Only one portion of the data is to be written out: from the line bearing "Where should I click to: Click the 0-3" through the line bearing "Task: Click the 'Error ID:' label". Write it exactly as it appears.

Dataset entries>
#####

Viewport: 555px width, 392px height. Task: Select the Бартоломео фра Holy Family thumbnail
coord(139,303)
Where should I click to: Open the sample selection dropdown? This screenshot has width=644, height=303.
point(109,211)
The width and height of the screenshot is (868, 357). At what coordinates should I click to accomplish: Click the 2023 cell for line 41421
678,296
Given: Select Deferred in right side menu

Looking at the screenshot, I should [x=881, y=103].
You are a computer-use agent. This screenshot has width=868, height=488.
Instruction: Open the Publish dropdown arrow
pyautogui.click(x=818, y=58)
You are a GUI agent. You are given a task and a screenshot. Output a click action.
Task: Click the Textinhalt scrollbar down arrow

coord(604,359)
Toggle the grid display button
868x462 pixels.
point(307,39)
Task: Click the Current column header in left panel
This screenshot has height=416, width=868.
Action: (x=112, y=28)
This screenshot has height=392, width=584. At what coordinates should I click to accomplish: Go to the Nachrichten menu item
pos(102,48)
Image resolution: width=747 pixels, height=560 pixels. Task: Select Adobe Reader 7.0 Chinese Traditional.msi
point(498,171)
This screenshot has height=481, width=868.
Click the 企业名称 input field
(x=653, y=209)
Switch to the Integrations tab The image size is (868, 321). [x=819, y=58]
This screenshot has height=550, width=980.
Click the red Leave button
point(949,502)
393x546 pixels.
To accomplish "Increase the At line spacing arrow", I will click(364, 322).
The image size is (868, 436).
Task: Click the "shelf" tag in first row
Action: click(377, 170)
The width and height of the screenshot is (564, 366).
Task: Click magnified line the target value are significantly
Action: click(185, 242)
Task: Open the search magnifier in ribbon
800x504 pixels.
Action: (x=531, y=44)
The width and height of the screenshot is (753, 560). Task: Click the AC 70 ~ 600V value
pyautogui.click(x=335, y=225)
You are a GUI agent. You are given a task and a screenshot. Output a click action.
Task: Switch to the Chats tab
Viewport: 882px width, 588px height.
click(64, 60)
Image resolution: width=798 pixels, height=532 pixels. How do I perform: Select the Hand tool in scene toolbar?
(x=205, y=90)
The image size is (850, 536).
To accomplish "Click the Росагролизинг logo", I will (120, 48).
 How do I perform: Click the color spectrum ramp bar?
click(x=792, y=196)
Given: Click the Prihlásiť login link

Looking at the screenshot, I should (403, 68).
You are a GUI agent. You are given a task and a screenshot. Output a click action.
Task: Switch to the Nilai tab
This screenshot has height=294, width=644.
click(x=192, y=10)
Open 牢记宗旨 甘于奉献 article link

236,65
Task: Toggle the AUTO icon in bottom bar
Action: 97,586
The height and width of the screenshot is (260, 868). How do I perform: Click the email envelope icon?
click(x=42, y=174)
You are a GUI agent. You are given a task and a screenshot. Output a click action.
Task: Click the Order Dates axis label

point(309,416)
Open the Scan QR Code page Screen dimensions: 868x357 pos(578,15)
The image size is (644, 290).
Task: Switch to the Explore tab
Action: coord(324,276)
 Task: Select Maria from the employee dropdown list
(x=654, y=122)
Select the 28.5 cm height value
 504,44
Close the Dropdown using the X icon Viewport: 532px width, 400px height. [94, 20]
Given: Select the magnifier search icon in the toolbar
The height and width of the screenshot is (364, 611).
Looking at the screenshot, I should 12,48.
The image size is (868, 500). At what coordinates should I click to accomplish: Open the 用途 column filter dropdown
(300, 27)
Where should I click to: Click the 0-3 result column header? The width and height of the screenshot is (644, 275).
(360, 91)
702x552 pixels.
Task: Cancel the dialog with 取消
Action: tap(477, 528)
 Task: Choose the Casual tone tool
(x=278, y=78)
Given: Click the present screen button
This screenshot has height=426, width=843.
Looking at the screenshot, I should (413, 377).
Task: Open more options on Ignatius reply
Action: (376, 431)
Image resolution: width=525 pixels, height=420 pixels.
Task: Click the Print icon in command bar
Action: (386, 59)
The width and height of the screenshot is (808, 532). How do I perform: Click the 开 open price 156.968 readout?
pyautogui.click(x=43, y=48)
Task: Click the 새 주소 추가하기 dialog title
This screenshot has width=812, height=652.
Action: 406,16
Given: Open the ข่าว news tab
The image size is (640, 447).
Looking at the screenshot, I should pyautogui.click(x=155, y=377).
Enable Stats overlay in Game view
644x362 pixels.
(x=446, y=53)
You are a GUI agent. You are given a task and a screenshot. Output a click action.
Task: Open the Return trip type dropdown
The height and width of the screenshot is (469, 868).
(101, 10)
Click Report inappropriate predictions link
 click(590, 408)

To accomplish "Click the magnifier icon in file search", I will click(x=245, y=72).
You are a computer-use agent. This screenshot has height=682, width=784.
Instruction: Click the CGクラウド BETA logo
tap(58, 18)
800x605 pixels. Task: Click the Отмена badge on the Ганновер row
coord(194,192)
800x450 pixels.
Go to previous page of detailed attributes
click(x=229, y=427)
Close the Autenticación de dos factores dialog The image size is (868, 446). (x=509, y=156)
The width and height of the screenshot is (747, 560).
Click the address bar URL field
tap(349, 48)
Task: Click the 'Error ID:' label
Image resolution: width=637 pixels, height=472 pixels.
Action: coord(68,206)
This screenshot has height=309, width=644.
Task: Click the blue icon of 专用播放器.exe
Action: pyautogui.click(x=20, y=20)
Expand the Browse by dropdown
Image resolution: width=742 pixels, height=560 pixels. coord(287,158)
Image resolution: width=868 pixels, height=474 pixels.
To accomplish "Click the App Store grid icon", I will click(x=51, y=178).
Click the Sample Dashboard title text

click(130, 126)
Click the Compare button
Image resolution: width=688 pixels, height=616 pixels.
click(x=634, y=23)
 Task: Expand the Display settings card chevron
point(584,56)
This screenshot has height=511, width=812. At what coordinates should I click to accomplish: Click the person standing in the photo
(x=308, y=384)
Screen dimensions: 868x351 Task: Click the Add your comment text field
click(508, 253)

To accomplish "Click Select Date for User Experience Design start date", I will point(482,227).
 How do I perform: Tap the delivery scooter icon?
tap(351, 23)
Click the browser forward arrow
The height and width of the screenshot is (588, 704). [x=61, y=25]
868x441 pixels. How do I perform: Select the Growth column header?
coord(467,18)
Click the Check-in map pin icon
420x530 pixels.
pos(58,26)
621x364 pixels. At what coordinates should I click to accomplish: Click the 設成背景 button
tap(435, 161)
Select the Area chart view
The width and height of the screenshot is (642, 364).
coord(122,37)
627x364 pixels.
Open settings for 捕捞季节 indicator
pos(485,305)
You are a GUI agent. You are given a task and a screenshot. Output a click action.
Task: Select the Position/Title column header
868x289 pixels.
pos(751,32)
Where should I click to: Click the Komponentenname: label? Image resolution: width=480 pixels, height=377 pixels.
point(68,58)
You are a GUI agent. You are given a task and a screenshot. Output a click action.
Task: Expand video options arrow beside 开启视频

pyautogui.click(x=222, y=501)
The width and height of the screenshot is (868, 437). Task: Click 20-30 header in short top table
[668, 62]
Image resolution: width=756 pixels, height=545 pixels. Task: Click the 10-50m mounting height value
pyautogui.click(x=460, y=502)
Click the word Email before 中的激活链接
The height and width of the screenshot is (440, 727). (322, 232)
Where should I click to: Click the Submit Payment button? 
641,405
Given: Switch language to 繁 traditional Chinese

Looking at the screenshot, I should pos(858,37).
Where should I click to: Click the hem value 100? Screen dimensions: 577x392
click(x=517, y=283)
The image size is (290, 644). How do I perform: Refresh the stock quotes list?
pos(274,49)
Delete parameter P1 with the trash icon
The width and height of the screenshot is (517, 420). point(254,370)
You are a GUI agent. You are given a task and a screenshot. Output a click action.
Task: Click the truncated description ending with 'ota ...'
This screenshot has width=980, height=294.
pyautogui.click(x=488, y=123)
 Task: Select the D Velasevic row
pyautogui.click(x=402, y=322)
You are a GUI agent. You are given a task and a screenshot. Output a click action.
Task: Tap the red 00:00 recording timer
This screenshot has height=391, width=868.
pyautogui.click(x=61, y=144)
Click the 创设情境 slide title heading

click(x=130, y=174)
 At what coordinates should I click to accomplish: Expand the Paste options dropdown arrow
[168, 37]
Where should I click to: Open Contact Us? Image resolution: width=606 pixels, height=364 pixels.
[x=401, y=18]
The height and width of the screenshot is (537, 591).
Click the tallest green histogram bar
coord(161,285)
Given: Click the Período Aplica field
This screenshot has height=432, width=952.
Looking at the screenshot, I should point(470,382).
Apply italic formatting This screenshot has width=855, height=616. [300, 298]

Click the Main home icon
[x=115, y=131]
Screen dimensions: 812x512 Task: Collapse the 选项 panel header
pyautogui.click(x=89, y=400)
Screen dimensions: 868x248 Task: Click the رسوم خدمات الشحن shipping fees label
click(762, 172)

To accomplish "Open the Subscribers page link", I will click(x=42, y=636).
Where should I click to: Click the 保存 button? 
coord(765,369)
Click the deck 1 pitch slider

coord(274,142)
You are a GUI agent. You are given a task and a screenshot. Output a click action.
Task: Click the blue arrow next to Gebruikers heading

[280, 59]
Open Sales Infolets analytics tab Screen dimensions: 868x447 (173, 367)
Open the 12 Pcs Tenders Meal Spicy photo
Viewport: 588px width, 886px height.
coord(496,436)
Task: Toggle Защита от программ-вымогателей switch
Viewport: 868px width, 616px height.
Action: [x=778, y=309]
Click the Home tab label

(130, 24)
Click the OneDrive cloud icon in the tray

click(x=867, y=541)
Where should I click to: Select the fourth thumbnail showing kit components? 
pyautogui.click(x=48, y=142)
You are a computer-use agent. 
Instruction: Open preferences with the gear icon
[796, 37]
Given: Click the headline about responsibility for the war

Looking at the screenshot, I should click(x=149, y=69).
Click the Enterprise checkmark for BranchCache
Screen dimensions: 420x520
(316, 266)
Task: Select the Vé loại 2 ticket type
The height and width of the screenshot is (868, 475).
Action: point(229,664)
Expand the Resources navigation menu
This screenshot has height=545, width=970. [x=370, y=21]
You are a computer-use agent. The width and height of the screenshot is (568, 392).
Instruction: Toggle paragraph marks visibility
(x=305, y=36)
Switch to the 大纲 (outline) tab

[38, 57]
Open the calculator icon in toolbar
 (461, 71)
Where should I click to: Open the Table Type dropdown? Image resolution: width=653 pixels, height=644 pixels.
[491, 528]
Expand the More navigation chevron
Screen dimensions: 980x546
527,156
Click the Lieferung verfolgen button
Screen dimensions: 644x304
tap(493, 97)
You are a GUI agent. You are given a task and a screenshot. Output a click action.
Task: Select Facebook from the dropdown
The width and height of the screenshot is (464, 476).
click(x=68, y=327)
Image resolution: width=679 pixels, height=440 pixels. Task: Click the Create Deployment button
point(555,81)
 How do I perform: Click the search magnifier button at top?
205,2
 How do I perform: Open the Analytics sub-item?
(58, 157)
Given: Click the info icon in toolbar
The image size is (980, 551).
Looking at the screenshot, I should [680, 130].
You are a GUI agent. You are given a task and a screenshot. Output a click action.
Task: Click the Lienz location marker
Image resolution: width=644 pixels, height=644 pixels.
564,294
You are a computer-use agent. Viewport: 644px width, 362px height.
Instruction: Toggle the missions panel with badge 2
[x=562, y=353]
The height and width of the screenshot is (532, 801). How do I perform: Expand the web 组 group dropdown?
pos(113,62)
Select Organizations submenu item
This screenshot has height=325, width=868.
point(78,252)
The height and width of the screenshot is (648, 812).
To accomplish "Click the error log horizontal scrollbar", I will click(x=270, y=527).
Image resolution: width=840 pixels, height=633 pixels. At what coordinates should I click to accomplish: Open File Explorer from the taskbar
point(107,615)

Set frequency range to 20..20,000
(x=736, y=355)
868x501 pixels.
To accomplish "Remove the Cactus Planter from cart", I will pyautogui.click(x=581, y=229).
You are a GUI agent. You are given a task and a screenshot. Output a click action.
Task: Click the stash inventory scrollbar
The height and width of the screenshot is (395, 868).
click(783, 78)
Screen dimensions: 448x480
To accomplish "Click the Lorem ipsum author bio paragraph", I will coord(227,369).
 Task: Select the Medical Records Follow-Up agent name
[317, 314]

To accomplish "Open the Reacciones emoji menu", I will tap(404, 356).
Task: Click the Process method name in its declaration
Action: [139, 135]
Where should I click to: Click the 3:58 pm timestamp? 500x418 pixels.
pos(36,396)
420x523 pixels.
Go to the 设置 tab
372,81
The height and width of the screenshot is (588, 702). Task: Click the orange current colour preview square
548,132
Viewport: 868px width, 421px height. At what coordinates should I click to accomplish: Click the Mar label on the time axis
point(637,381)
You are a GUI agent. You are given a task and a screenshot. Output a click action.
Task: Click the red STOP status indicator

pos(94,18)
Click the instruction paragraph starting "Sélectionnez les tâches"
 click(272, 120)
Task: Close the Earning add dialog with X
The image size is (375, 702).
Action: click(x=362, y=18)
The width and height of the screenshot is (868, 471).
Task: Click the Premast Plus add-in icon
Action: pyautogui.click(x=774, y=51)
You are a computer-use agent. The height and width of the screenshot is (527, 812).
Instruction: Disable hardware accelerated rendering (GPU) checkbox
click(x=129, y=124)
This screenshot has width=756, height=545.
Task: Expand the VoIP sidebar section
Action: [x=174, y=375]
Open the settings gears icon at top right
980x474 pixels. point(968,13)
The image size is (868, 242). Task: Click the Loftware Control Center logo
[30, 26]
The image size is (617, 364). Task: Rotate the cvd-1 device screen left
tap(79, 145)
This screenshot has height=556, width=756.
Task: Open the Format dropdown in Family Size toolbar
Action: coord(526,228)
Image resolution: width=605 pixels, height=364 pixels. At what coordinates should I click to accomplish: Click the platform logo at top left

#####

Exercise response>
Where should I click to: Click the 0-3 result column header? The width and height of the screenshot is (644, 275).
(360, 91)
702x552 pixels.
Task: Cancel the dialog with 取消
Action: tap(477, 528)
 Task: Choose the Casual tone tool
(x=278, y=78)
Given: Click the present screen button
This screenshot has height=426, width=843.
Looking at the screenshot, I should (413, 377).
Task: Open more options on Ignatius reply
Action: (376, 431)
Image resolution: width=525 pixels, height=420 pixels.
Task: Click the Print icon in command bar
Action: (386, 59)
The width and height of the screenshot is (808, 532). How do I perform: Click the 开 open price 156.968 readout?
pyautogui.click(x=43, y=48)
Task: Click the 새 주소 추가하기 dialog title
This screenshot has width=812, height=652.
Action: 406,16
Given: Open the ข่าว news tab
The image size is (640, 447).
Looking at the screenshot, I should pyautogui.click(x=155, y=377).
Enable Stats overlay in Game view
644x362 pixels.
(x=446, y=53)
You are a GUI agent. You are given a task and a screenshot. Output a click action.
Task: Open the Return trip type dropdown
The height and width of the screenshot is (469, 868).
(101, 10)
Click Report inappropriate predictions link
 click(590, 408)

To accomplish "Click the magnifier icon in file search", I will click(x=245, y=72).
You are a computer-use agent. This screenshot has height=682, width=784.
Instruction: Click the CGクラウド BETA logo
tap(58, 18)
800x605 pixels. Task: Click the Отмена badge on the Ганновер row
coord(194,192)
800x450 pixels.
Go to previous page of detailed attributes
click(x=229, y=427)
Close the Autenticación de dos factores dialog The image size is (868, 446). (x=509, y=156)
The width and height of the screenshot is (747, 560).
Click the address bar URL field
tap(349, 48)
Task: Click the 'Error ID:' label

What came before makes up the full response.